[Some listing]

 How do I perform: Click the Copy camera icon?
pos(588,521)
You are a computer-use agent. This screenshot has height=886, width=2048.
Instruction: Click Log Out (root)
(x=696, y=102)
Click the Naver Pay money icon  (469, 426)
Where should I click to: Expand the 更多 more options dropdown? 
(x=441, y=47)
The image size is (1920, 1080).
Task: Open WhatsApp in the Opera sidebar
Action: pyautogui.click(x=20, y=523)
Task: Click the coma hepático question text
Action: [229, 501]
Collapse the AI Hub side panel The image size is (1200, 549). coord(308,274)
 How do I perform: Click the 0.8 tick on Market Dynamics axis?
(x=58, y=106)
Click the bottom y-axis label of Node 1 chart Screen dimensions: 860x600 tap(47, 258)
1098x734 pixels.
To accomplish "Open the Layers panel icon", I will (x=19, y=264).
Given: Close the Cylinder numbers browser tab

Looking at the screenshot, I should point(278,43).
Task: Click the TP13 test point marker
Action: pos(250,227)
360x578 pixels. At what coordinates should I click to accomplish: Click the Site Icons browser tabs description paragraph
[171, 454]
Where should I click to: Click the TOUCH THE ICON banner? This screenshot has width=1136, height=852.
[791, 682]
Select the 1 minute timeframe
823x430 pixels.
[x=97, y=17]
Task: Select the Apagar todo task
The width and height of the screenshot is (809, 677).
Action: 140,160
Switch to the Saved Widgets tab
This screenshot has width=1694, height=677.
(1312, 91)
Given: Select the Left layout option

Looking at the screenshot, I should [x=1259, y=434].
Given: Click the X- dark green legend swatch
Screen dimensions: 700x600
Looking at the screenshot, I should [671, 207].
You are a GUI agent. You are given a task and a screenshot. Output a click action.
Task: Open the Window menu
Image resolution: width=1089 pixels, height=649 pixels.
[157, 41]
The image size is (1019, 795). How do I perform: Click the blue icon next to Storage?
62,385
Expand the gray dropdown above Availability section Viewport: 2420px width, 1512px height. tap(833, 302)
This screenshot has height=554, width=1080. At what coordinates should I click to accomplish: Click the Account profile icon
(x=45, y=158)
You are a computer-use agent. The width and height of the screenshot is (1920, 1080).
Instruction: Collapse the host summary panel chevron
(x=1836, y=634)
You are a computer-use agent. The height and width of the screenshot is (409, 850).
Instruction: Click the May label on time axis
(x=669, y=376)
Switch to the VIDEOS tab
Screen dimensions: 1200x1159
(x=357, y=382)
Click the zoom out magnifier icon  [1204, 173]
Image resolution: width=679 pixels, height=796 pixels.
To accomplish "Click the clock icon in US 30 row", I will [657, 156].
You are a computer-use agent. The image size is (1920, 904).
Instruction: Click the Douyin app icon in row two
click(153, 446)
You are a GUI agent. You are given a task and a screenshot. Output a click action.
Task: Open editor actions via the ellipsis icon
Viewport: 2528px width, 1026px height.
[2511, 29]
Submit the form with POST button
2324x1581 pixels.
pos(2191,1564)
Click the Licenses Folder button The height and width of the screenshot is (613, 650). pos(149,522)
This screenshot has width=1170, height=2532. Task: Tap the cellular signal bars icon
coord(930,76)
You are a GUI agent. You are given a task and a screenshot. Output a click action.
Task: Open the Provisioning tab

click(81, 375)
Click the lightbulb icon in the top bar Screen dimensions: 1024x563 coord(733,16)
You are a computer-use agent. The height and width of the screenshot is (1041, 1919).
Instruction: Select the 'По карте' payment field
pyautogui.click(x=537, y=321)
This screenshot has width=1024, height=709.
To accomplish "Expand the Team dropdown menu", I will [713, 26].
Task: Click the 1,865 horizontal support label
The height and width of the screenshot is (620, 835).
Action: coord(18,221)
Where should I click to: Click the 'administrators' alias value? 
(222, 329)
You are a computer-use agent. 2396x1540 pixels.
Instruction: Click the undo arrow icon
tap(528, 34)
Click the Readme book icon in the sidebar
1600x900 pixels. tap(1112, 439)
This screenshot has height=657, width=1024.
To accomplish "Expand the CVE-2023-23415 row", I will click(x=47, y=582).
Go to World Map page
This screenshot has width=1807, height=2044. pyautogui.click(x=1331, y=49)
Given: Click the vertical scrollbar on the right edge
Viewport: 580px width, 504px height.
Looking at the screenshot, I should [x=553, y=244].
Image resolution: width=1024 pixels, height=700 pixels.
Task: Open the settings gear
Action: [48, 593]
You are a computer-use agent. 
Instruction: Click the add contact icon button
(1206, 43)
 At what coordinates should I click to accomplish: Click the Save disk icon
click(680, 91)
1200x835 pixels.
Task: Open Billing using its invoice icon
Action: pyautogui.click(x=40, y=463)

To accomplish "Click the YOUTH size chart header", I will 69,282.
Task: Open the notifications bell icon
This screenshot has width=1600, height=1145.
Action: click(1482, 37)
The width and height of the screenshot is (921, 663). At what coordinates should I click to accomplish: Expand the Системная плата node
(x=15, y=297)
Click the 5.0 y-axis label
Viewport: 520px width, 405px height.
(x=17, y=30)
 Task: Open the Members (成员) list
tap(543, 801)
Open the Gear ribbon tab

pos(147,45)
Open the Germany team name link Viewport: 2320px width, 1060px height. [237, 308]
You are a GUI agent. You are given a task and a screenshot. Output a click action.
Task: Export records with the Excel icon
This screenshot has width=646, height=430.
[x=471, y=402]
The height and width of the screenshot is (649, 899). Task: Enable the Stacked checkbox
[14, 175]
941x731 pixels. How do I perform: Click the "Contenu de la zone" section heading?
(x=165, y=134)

Aim of the exercise: Copy this listing word for word.

Correct answer:
 How do I perform: Click the Copy camera icon?
pos(588,521)
You are a computer-use agent. This screenshot has height=886, width=2048.
Instruction: Click Log Out (root)
(x=696, y=102)
Click the Naver Pay money icon  (469, 426)
Where should I click to: Expand the 更多 more options dropdown? 
(x=441, y=47)
The image size is (1920, 1080).
Task: Open WhatsApp in the Opera sidebar
Action: pyautogui.click(x=20, y=523)
Task: Click the coma hepático question text
Action: [229, 501]
Collapse the AI Hub side panel The image size is (1200, 549). coord(308,274)
 How do I perform: Click the 0.8 tick on Market Dynamics axis?
(x=58, y=106)
Click the bottom y-axis label of Node 1 chart Screen dimensions: 860x600 tap(47, 258)
1098x734 pixels.
To accomplish "Open the Layers panel icon", I will (x=19, y=264).
Given: Close the Cylinder numbers browser tab

Looking at the screenshot, I should point(278,43).
Task: Click the TP13 test point marker
Action: pos(250,227)
360x578 pixels. At what coordinates should I click to accomplish: Click the Site Icons browser tabs description paragraph
[171, 454]
Where should I click to: Click the TOUCH THE ICON banner? This screenshot has width=1136, height=852.
[791, 682]
Select the 1 minute timeframe
823x430 pixels.
[x=97, y=17]
Task: Select the Apagar todo task
The width and height of the screenshot is (809, 677).
Action: 140,160
Switch to the Saved Widgets tab
This screenshot has width=1694, height=677.
(1312, 91)
Given: Select the Left layout option

Looking at the screenshot, I should [x=1259, y=434].
Given: Click the X- dark green legend swatch
Screen dimensions: 700x600
Looking at the screenshot, I should [671, 207].
You are a GUI agent. You are given a task and a screenshot. Output a click action.
Task: Open the Window menu
Image resolution: width=1089 pixels, height=649 pixels.
[157, 41]
The image size is (1019, 795). How do I perform: Click the blue icon next to Storage?
62,385
Expand the gray dropdown above Availability section Viewport: 2420px width, 1512px height. tap(833, 302)
This screenshot has height=554, width=1080. At what coordinates should I click to accomplish: Click the Account profile icon
(x=45, y=158)
You are a computer-use agent. The width and height of the screenshot is (1920, 1080).
Instruction: Collapse the host summary panel chevron
(x=1836, y=634)
You are a computer-use agent. The height and width of the screenshot is (409, 850).
Instruction: Click the May label on time axis
(x=669, y=376)
Switch to the VIDEOS tab
Screen dimensions: 1200x1159
(x=357, y=382)
Click the zoom out magnifier icon  [1204, 173]
Image resolution: width=679 pixels, height=796 pixels.
To accomplish "Click the clock icon in US 30 row", I will [657, 156].
You are a computer-use agent. The image size is (1920, 904).
Instruction: Click the Douyin app icon in row two
click(153, 446)
You are a GUI agent. You are given a task and a screenshot. Output a click action.
Task: Open editor actions via the ellipsis icon
Viewport: 2528px width, 1026px height.
[2511, 29]
Submit the form with POST button
2324x1581 pixels.
pos(2191,1564)
Click the Licenses Folder button The height and width of the screenshot is (613, 650). pos(149,522)
This screenshot has width=1170, height=2532. Task: Tap the cellular signal bars icon
coord(930,76)
You are a GUI agent. You are given a task and a screenshot. Output a click action.
Task: Open the Provisioning tab

click(81, 375)
Click the lightbulb icon in the top bar Screen dimensions: 1024x563 coord(733,16)
You are a computer-use agent. The height and width of the screenshot is (1041, 1919).
Instruction: Select the 'По карте' payment field
pyautogui.click(x=537, y=321)
This screenshot has width=1024, height=709.
To accomplish "Expand the Team dropdown menu", I will [713, 26].
Task: Click the 1,865 horizontal support label
The height and width of the screenshot is (620, 835).
Action: coord(18,221)
Where should I click to: Click the 'administrators' alias value? 
(222, 329)
You are a computer-use agent. 2396x1540 pixels.
Instruction: Click the undo arrow icon
tap(528, 34)
Click the Readme book icon in the sidebar
1600x900 pixels. tap(1112, 439)
This screenshot has height=657, width=1024.
To accomplish "Expand the CVE-2023-23415 row", I will click(x=47, y=582).
Go to World Map page
This screenshot has width=1807, height=2044. pyautogui.click(x=1331, y=49)
Given: Click the vertical scrollbar on the right edge
Viewport: 580px width, 504px height.
Looking at the screenshot, I should [x=553, y=244].
Image resolution: width=1024 pixels, height=700 pixels.
Task: Open the settings gear
Action: [48, 593]
You are a computer-use agent. 
Instruction: Click the add contact icon button
(1206, 43)
 At what coordinates should I click to accomplish: Click the Save disk icon
click(680, 91)
1200x835 pixels.
Task: Open Billing using its invoice icon
Action: pyautogui.click(x=40, y=463)

To accomplish "Click the YOUTH size chart header", I will 69,282.
Task: Open the notifications bell icon
This screenshot has width=1600, height=1145.
Action: click(1482, 37)
The width and height of the screenshot is (921, 663). At what coordinates should I click to accomplish: Expand the Системная плата node
(x=15, y=297)
Click the 5.0 y-axis label
Viewport: 520px width, 405px height.
(x=17, y=30)
 Task: Open the Members (成员) list
tap(543, 801)
Open the Gear ribbon tab

pos(147,45)
Open the Germany team name link Viewport: 2320px width, 1060px height. [237, 308]
You are a GUI agent. You are given a task and a screenshot. Output a click action.
Task: Export records with the Excel icon
This screenshot has width=646, height=430.
[x=471, y=402]
The height and width of the screenshot is (649, 899). Task: Enable the Stacked checkbox
[14, 175]
941x731 pixels. How do I perform: Click the "Contenu de la zone" section heading?
(x=165, y=134)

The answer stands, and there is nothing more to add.